Photo : Les personnes participantes au Symposium continental sur la recherche et l’innovation en éducation du KIX entre les pôles Afrique 19 et Afrique 21, au siège de l’Union africaine à Addis-Abeba, en Éthiopie, du 4 au 6 octobre 2022.

De nombreuses recherches sont menées dans l’espoir d’éclairer les perspectives et de déboucher sur des actions politiques. Toutefois, ce n’est pas toujours le cas dans de nombreux pays d’Afrique, notamment dans le secteur de l’éducation, où de nombreux extrants de recherche restent inutilisés. Les décisionnaires politiques de nombreux pays d’Afrique n’utilisent pas couramment les données probantes ou les résultats de la recherche en vue de prendre des décisions. Cela est dû en partie à la demande apparemment faible et à l’appréciation de la recherche par les décisionnaires politiques, au langage technique utilisé dans les rapports de recherche qui limite son utilisation pratique, et au manque de forums permettant le dialogue entre chercheures, chercheurs et décisionnaires politiques. Ce sont ces lacunes que les décisionnaires politiques ainsi que les chercheures et chercheurs qui se sont réunis, pendant trois jours, lors d’un symposium entre les pôles Afrique 19 et Afrique 21 du KIX du GPE, à Addis-Abeba, en Éthiopie, du 4 au 6 octobre 2022, ont espéré inverser. Nous, les auteures de cet article, avons participé au symposium en tant que chercheures, présentatrices, présidentes de séances et rapporteurs.

 En dehors du symposium, nous sommes également impliqués dans le cadre des projets de recherche actuels du KIX et dans les séminaires et activités de renforcement des capacités du KIX au Kenya (Margaret Nampijja) et en Ouganda (Betty Ezati).

Le Symposium continental sur la recherche et l’innovation en éducation du KIX a permis à plus de 280 parties prenantes de l’éducation de 51 pays d’explorer, d’échanger et de discuter des données de recherche sur les résultats d’apprentissage des élèves en Afrique subsaharienne, ainsi que des innovations qui améliorent ces résultats. Le symposium visait à combler le fossé entre la recherche et la politique en donnant de l’ampleur aux données probantes provenant de l’Afrique subsaharienne et en mettant des chercheures comme nous en contact direct avec les décisionnaires.
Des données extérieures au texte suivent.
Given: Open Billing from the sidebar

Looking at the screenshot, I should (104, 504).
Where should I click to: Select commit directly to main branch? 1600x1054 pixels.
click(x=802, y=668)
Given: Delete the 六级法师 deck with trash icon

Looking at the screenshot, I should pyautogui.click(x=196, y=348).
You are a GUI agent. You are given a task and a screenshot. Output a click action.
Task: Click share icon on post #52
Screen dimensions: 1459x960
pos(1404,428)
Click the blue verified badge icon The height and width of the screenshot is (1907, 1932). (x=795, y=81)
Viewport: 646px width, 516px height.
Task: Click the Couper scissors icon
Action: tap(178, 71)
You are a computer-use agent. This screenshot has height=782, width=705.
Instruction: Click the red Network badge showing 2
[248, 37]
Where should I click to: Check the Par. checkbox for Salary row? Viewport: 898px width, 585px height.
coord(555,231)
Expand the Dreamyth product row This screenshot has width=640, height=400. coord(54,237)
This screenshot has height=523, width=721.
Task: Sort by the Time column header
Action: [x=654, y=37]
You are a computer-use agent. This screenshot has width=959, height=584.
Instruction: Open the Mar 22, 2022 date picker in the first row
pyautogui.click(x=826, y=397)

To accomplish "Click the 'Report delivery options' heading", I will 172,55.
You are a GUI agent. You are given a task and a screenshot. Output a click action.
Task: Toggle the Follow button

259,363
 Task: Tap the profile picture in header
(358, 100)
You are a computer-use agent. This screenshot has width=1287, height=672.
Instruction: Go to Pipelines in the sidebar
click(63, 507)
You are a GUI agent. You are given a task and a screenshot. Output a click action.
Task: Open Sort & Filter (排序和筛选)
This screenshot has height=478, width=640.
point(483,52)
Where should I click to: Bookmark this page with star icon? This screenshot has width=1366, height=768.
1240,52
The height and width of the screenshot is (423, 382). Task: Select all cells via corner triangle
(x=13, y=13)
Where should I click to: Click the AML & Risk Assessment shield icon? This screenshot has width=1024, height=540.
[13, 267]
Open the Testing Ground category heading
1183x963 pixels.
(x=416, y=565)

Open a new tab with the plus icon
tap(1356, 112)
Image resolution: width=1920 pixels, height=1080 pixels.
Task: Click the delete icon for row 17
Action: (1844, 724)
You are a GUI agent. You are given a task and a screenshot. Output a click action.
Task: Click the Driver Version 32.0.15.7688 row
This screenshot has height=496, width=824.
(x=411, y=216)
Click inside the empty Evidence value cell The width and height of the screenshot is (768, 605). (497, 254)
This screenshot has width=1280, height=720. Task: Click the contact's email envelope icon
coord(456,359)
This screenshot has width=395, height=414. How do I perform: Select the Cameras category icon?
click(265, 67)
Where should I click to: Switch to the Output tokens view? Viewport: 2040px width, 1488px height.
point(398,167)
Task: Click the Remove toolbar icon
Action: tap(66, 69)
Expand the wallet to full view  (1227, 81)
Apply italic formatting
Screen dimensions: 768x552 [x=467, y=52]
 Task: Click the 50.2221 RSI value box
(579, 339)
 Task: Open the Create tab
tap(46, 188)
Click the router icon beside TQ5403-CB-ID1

Le dernier jour du symposium, les personnes participantes ont été regroupées en deux catégories : chercheures et chercheurs et personnel de l’éducation/parties prenantes politiques, afin de réfléchir et de formuler des conclusions, des leçons et des recommandations pour l’avenir. Nous avons été choisies afin de modérer et présenter les points de chaque groupe à la plénière principale. Vous trouverez ci-dessous les réflexions qui ont émané des deux groupes.

La prise de conscience la plus importante ressentie par les personnes participantes est que les chercheures et chercheurs ainsi que les décisionnaires doivent faire un plus grand effort afin de collaborer et de participer à un dialogue. Le manque actuel de collaboration a de répercussions négatives sur les résultats d’apprentissage des enfants, sur leur passage dans les classes supérieures et leur maintien à l’école, et finalement sur leur réussite tout au long de leur vie. Trop souvent, la recherche en matière d’éducation est sous-évaluée, sous-financée et sous-utilisée, et elle tombe dans l’oubli en devenant progressivement obsolète.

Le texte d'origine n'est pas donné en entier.